33 – I wasn’t walking alone so I’m not sure where the melancholy came from but it swept over me like a wave, right as we were cresting the hill. I kept thinking about Zeke, the Springer puppy I lost, the day he learned to swim.
We were walking on the beach, Lambert’s Cove, heading towards the stream that cuts the beach in two. Zeke wasn’t on a lead. He was just prancing along unusually confident for a young puppy I remember thinking. He looked back at us a few times to be sure we were there. That dog was so handsome, black and white; curly haired with very long ears and thick white feathers on the backs of his legs.
I was concerned when we got to the stream. It had a swift current and was sort of deep in the middle. I didn’t know what Zeke would do, so we followed him into the saltwater as he marched straight ahead. I thought about picking him up but somehow knew I had to let him try this.

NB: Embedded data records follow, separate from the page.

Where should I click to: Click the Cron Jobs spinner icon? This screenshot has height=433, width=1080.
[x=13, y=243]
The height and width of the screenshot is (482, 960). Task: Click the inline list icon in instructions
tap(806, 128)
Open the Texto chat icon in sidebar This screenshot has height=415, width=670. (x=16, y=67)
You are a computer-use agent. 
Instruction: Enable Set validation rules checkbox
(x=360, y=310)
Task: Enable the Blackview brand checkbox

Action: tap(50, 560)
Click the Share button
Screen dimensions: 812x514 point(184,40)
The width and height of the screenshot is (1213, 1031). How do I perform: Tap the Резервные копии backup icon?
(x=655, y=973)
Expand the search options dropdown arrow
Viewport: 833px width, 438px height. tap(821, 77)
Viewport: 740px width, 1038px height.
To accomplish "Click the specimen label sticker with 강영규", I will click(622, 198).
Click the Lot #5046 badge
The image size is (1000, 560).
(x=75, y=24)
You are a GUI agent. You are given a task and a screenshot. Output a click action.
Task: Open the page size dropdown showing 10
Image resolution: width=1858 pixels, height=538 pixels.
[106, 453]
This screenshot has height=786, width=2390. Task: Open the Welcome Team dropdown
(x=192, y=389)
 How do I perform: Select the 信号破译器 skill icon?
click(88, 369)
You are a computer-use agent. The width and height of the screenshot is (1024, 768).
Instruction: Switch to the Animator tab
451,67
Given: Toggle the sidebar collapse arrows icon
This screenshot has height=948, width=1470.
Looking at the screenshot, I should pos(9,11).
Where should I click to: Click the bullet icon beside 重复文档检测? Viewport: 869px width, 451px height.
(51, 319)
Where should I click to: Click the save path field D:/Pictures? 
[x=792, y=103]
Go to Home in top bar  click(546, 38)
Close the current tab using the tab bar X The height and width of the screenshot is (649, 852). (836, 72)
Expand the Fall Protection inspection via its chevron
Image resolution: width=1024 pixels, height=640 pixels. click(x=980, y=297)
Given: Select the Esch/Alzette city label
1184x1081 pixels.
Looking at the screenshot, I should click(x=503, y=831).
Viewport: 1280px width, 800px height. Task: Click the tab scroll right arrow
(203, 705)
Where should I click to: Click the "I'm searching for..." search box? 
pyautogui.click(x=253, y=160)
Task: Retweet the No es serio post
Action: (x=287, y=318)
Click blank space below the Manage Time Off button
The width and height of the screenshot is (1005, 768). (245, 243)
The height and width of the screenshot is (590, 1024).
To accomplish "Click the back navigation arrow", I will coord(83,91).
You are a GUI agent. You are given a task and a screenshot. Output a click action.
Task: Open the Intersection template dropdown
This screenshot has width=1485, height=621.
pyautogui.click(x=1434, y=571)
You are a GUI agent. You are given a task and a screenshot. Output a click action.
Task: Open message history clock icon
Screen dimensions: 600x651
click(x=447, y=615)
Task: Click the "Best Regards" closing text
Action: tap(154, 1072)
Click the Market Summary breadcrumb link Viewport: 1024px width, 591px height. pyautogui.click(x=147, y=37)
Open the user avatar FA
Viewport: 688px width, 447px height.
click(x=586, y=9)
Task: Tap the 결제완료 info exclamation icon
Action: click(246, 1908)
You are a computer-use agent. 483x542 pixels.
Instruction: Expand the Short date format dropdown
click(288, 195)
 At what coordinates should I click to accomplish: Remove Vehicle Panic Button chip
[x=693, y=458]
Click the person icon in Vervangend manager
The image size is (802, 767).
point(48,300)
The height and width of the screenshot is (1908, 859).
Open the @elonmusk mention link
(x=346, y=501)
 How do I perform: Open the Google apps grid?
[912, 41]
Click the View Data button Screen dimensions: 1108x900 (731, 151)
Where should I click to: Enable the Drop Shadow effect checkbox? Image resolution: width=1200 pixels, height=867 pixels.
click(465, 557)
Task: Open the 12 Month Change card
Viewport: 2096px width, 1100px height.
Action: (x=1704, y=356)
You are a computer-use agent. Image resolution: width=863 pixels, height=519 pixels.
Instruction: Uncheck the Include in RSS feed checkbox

The water got deeper and still he walked across until it reached his neck and every part of him was under except his head. That was when it happened. He looked down at his right front paw as it rose off the sandy bottom, looked to the left, back to the right and then he was paddling, and finally, just like that, that little guy was swimming.
We clapped, patted him on the head when he got onto the other side of the stream and shook off on the sand. It had to do with feeling safe, I remember thinking, feeling secure enough to keep going forward and not flinching when it got scary.
Standing at the top of the hill, turning to head home, I thought about all I learned from my dogs. I just had to pay attention. “Right Leo?” I said, petting him. “Right?”